The average weight gain at 6 weeks post-quit in the placebo group was 2.5 pounds. This value is lower than the mean weight gain of 4.2 pounds at 6 weeks post-quit in the placebo group in our dose ranging study of naltrexone (O’Malley et al., 2006), and 4.2 pounds at 4 Dactolisib research buy weeks
post-quit in King et al.’s study of 50 mg naltrexone (King et al., 2006). It is also lower than the 3.17 pound weight gain 6 weeks after quitting that we found in smokers taking bupropion SR only in our pilot study of naltrexone plus bupropion SR (Toll et al., 2008). Indeed, other investigations noting that bupropion SR significantly reduces weight gain over 6–8 weeks post-quit have found weight gain in the range
of 3.3–3.7 pounds (Hurt et al., 1997 and Jorenby et al., 1999) that is still higher than the mere 2.5 pounds found in the present sample for the placebo group. Weight gain at 26 weeks post-quit is generally not reported. However, among the Thiazovivin solubility dmso few studies that have reported this variable, the weight gain of 9.7 pounds in the placebo group in the present study is comparable to or less than weight gain reported in other investigations that have used bupropion SR [9.9–10.6 pounds (Hurt et al., 1997 and Tønnesen et al., 2003)] or no medications [12.0 pounds (Klesges et al., 1997)] for smoking Non-specific serine/threonine protein kinase cessation.
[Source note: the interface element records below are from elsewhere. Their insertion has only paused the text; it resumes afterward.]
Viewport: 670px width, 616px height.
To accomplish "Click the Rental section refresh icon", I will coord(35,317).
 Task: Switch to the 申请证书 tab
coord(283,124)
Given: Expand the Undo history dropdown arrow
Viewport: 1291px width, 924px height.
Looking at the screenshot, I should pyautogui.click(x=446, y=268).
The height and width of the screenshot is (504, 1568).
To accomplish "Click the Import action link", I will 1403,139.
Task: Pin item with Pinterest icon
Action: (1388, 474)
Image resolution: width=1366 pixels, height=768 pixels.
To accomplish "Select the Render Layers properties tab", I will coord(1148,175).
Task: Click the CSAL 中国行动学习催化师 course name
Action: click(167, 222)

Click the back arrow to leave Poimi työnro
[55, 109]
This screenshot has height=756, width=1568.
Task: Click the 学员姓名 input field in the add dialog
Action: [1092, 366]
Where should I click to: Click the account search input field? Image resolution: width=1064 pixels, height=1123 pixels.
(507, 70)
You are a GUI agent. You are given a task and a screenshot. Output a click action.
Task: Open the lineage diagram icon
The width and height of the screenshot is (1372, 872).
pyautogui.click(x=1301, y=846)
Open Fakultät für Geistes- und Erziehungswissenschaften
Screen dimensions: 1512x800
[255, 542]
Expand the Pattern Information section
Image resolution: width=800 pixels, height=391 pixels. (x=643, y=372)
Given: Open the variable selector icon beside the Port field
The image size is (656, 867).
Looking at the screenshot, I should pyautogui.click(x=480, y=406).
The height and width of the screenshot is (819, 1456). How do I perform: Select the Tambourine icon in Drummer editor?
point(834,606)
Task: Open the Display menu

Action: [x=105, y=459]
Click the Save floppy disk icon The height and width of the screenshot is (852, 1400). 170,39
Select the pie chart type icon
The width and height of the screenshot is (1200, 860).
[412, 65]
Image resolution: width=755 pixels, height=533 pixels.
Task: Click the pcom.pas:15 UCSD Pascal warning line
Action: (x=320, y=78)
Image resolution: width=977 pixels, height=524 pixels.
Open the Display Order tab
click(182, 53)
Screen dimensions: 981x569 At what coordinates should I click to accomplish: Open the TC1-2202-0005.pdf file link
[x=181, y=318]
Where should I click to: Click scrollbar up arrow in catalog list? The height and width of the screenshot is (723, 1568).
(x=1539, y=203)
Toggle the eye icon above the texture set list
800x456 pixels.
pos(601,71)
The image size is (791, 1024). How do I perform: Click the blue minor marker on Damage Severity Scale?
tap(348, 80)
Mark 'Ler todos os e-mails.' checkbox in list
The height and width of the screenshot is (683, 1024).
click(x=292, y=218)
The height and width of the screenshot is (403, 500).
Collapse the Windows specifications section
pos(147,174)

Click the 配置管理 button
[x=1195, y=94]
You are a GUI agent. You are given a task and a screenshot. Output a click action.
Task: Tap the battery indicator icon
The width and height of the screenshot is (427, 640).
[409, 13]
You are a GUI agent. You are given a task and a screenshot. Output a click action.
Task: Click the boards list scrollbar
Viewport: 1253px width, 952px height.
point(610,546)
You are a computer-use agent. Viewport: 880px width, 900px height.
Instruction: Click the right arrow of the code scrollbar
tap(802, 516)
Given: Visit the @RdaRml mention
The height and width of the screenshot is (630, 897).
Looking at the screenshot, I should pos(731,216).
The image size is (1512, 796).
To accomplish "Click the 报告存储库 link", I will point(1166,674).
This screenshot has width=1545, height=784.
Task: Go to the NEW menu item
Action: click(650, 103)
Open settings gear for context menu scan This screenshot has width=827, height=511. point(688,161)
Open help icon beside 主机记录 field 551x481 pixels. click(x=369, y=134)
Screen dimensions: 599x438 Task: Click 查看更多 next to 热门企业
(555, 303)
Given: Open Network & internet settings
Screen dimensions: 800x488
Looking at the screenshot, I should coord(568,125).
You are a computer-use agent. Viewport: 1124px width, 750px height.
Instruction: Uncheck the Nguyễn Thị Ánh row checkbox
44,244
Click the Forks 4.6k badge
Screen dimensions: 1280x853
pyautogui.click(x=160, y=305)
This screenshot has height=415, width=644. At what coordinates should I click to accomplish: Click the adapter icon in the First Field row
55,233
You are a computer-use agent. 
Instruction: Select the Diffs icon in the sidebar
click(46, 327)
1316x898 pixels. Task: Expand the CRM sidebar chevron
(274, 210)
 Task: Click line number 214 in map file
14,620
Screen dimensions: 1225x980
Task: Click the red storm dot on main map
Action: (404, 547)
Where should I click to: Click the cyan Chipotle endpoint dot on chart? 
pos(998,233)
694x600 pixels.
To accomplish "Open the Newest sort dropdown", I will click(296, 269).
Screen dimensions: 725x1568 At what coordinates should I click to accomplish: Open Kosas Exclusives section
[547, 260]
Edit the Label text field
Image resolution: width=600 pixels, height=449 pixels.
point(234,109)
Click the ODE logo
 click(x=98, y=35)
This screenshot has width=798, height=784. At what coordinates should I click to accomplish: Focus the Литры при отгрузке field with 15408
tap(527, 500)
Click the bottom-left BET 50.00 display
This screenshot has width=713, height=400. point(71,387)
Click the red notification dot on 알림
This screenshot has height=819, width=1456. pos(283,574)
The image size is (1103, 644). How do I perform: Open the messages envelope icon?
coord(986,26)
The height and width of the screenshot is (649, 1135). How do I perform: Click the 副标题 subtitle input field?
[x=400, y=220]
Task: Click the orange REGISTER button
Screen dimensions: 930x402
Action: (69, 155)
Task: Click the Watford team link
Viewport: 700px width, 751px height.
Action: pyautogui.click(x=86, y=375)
Thus, in the short-term, the population of smokers evaluated in this study appears to gain considerably less weight post-quit compared to smokers in prior studies taking placebo naltrexone or bupropion SR, a drug known to suppress weight gain. In the long-term, this population of smokers still appears to gain less than or equal to the weight gain found in other treatment studies. The most likely reason for the overall low weight gain in this sample relates to the study population (i.e., weight-concerned smokers). Indeed, at 4 weeks post-quit, Perkins et al. found an average weight gain of 2.2 pounds in their control group of weight-concerned smokers. Another related plausible explanation
is the counseling protocol implemented in conjunction with the medications regimen. This protocol was adapted from the CBT manual employed by Perkins et al. (2001). Importantly, Perkins et al. (2001) found evidence that a CBT intervention to reduce weight concerns that specifically discouraged dieting resulted in superior quit rates compared to both weight control and standard counseling interventions. Our adaptation was designed to be less time-intensive (i.e., 5–15 min individual sessions vs 90-min group sessions). Even so, the same overall theoretical rationale was employed, in which dieting was explicitly discouraged, and this may have led to less weight gain for both study groups.